[Stored data entries]
********

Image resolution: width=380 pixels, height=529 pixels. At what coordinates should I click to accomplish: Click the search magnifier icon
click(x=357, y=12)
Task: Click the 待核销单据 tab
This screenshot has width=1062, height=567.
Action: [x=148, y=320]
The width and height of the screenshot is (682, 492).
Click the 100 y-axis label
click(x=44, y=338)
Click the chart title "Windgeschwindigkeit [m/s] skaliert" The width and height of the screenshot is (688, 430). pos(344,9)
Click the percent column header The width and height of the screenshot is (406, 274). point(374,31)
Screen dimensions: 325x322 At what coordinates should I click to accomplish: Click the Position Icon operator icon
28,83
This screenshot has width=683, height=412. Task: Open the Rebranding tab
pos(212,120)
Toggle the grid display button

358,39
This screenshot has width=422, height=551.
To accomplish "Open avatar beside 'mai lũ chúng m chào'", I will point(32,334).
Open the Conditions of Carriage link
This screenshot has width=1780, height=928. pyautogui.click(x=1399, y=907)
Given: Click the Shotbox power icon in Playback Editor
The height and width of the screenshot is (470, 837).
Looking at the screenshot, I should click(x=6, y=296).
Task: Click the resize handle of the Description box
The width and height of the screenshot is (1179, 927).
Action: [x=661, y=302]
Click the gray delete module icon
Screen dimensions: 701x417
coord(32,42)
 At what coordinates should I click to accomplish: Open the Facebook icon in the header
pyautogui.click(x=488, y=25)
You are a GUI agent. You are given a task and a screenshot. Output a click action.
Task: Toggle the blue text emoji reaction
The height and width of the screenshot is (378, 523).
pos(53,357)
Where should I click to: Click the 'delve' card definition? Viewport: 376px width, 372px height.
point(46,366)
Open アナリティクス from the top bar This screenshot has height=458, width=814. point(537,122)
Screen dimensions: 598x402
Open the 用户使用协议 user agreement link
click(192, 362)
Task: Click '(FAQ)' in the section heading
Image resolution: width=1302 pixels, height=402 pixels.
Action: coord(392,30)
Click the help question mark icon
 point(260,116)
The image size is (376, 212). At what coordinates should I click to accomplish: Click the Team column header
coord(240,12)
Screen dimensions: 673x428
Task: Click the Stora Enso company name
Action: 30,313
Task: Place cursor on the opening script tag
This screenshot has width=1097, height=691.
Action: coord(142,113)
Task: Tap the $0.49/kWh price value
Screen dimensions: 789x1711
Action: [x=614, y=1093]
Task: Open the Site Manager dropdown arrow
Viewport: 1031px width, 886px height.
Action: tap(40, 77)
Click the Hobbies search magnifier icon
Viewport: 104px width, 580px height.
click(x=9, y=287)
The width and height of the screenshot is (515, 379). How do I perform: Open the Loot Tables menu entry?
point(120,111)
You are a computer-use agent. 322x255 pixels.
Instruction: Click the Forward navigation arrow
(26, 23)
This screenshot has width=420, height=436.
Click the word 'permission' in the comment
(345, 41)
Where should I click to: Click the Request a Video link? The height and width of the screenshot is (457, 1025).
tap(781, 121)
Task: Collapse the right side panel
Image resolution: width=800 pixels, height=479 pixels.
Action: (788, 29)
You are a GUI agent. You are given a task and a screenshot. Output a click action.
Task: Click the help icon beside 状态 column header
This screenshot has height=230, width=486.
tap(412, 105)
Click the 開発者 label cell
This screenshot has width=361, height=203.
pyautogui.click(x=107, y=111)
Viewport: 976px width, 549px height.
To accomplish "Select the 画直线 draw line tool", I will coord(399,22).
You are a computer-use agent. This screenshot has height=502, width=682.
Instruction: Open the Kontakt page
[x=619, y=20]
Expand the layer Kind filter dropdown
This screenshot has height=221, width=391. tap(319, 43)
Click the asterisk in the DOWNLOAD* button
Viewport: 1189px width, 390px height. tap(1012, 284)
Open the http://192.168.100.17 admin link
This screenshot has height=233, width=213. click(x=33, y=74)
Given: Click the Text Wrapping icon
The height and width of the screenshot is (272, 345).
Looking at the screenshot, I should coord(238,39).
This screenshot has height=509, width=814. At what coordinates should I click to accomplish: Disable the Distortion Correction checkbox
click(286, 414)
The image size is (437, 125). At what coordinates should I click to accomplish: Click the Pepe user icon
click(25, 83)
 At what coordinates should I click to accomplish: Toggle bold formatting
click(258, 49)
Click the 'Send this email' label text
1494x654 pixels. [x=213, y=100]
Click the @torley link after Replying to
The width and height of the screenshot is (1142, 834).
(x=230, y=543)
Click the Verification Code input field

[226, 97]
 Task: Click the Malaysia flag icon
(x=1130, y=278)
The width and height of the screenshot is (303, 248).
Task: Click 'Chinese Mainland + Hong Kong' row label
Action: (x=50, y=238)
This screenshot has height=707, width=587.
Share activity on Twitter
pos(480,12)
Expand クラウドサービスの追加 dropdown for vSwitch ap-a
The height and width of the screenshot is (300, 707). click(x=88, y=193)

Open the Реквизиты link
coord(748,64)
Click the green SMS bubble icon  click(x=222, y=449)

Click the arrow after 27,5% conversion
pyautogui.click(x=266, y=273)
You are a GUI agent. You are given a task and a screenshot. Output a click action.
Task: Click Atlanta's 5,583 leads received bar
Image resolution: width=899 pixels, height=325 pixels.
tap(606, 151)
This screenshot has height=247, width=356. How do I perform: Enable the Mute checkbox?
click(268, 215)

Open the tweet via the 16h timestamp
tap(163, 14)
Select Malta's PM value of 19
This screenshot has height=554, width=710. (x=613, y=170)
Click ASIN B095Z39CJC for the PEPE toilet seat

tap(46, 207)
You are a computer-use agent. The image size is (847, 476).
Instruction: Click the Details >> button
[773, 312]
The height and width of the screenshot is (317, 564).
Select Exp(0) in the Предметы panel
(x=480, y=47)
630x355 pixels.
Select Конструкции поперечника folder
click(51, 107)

********

What's needed is a word-for-word restatement of all the entries.

**Result for this task**.
Image resolution: width=380 pixels, height=529 pixels. At what coordinates should I click to accomplish: Click the search magnifier icon
click(x=357, y=12)
Task: Click the 待核销单据 tab
This screenshot has width=1062, height=567.
Action: [x=148, y=320]
The width and height of the screenshot is (682, 492).
Click the 100 y-axis label
click(x=44, y=338)
Click the chart title "Windgeschwindigkeit [m/s] skaliert" The width and height of the screenshot is (688, 430). pos(344,9)
Click the percent column header The width and height of the screenshot is (406, 274). point(374,31)
Screen dimensions: 325x322 At what coordinates should I click to accomplish: Click the Position Icon operator icon
28,83
This screenshot has width=683, height=412. Task: Open the Rebranding tab
pos(212,120)
Toggle the grid display button

358,39
This screenshot has width=422, height=551.
To accomplish "Open avatar beside 'mai lũ chúng m chào'", I will point(32,334).
Open the Conditions of Carriage link
This screenshot has width=1780, height=928. pyautogui.click(x=1399, y=907)
Given: Click the Shotbox power icon in Playback Editor
The height and width of the screenshot is (470, 837).
Looking at the screenshot, I should click(x=6, y=296).
Task: Click the resize handle of the Description box
The width and height of the screenshot is (1179, 927).
Action: [x=661, y=302]
Click the gray delete module icon
Screen dimensions: 701x417
coord(32,42)
 At what coordinates should I click to accomplish: Open the Facebook icon in the header
pyautogui.click(x=488, y=25)
You are a GUI agent. You are given a task and a screenshot. Output a click action.
Task: Toggle the blue text emoji reaction
The height and width of the screenshot is (378, 523).
pos(53,357)
Where should I click to: Click the 'delve' card definition? Viewport: 376px width, 372px height.
point(46,366)
Open アナリティクス from the top bar This screenshot has height=458, width=814. point(537,122)
Screen dimensions: 598x402
Open the 用户使用协议 user agreement link
click(192, 362)
Task: Click '(FAQ)' in the section heading
Image resolution: width=1302 pixels, height=402 pixels.
Action: coord(392,30)
Click the help question mark icon
 point(260,116)
The image size is (376, 212). At what coordinates should I click to accomplish: Click the Team column header
coord(240,12)
Screen dimensions: 673x428
Task: Click the Stora Enso company name
Action: 30,313
Task: Place cursor on the opening script tag
This screenshot has width=1097, height=691.
Action: coord(142,113)
Task: Tap the $0.49/kWh price value
Screen dimensions: 789x1711
Action: [x=614, y=1093]
Task: Open the Site Manager dropdown arrow
Viewport: 1031px width, 886px height.
Action: tap(40, 77)
Click the Hobbies search magnifier icon
Viewport: 104px width, 580px height.
click(x=9, y=287)
The width and height of the screenshot is (515, 379). How do I perform: Open the Loot Tables menu entry?
point(120,111)
You are a computer-use agent. 322x255 pixels.
Instruction: Click the Forward navigation arrow
(26, 23)
This screenshot has width=420, height=436.
Click the word 'permission' in the comment
(345, 41)
Where should I click to: Click the Request a Video link? The height and width of the screenshot is (457, 1025).
tap(781, 121)
Task: Collapse the right side panel
Image resolution: width=800 pixels, height=479 pixels.
Action: (788, 29)
You are a GUI agent. You are given a task and a screenshot. Output a click action.
Task: Click the help icon beside 状态 column header
This screenshot has height=230, width=486.
tap(412, 105)
Click the 開発者 label cell
This screenshot has width=361, height=203.
pyautogui.click(x=107, y=111)
Viewport: 976px width, 549px height.
To accomplish "Select the 画直线 draw line tool", I will coord(399,22).
You are a computer-use agent. This screenshot has height=502, width=682.
Instruction: Open the Kontakt page
[x=619, y=20]
Expand the layer Kind filter dropdown
This screenshot has height=221, width=391. tap(319, 43)
Click the asterisk in the DOWNLOAD* button
Viewport: 1189px width, 390px height. tap(1012, 284)
Open the http://192.168.100.17 admin link
This screenshot has height=233, width=213. click(x=33, y=74)
Given: Click the Text Wrapping icon
The height and width of the screenshot is (272, 345).
Looking at the screenshot, I should coord(238,39).
This screenshot has height=509, width=814. At what coordinates should I click to accomplish: Disable the Distortion Correction checkbox
click(286, 414)
The image size is (437, 125). At what coordinates should I click to accomplish: Click the Pepe user icon
click(25, 83)
 At what coordinates should I click to accomplish: Toggle bold formatting
click(258, 49)
Click the 'Send this email' label text
1494x654 pixels. [x=213, y=100]
Click the @torley link after Replying to
The width and height of the screenshot is (1142, 834).
(x=230, y=543)
Click the Verification Code input field

[226, 97]
 Task: Click the Malaysia flag icon
(x=1130, y=278)
The width and height of the screenshot is (303, 248).
Task: Click 'Chinese Mainland + Hong Kong' row label
Action: (x=50, y=238)
This screenshot has height=707, width=587.
Share activity on Twitter
pos(480,12)
Expand クラウドサービスの追加 dropdown for vSwitch ap-a
The height and width of the screenshot is (300, 707). click(x=88, y=193)

Open the Реквизиты link
coord(748,64)
Click the green SMS bubble icon  click(x=222, y=449)

Click the arrow after 27,5% conversion
pyautogui.click(x=266, y=273)
You are a GUI agent. You are given a task and a screenshot. Output a click action.
Task: Click Atlanta's 5,583 leads received bar
Image resolution: width=899 pixels, height=325 pixels.
tap(606, 151)
This screenshot has height=247, width=356. How do I perform: Enable the Mute checkbox?
click(268, 215)

Open the tweet via the 16h timestamp
tap(163, 14)
Select Malta's PM value of 19
This screenshot has height=554, width=710. (x=613, y=170)
Click ASIN B095Z39CJC for the PEPE toilet seat

tap(46, 207)
You are a computer-use agent. The image size is (847, 476).
Instruction: Click the Details >> button
[773, 312]
The height and width of the screenshot is (317, 564).
Select Exp(0) in the Предметы panel
(x=480, y=47)
630x355 pixels.
Select Конструкции поперечника folder
click(51, 107)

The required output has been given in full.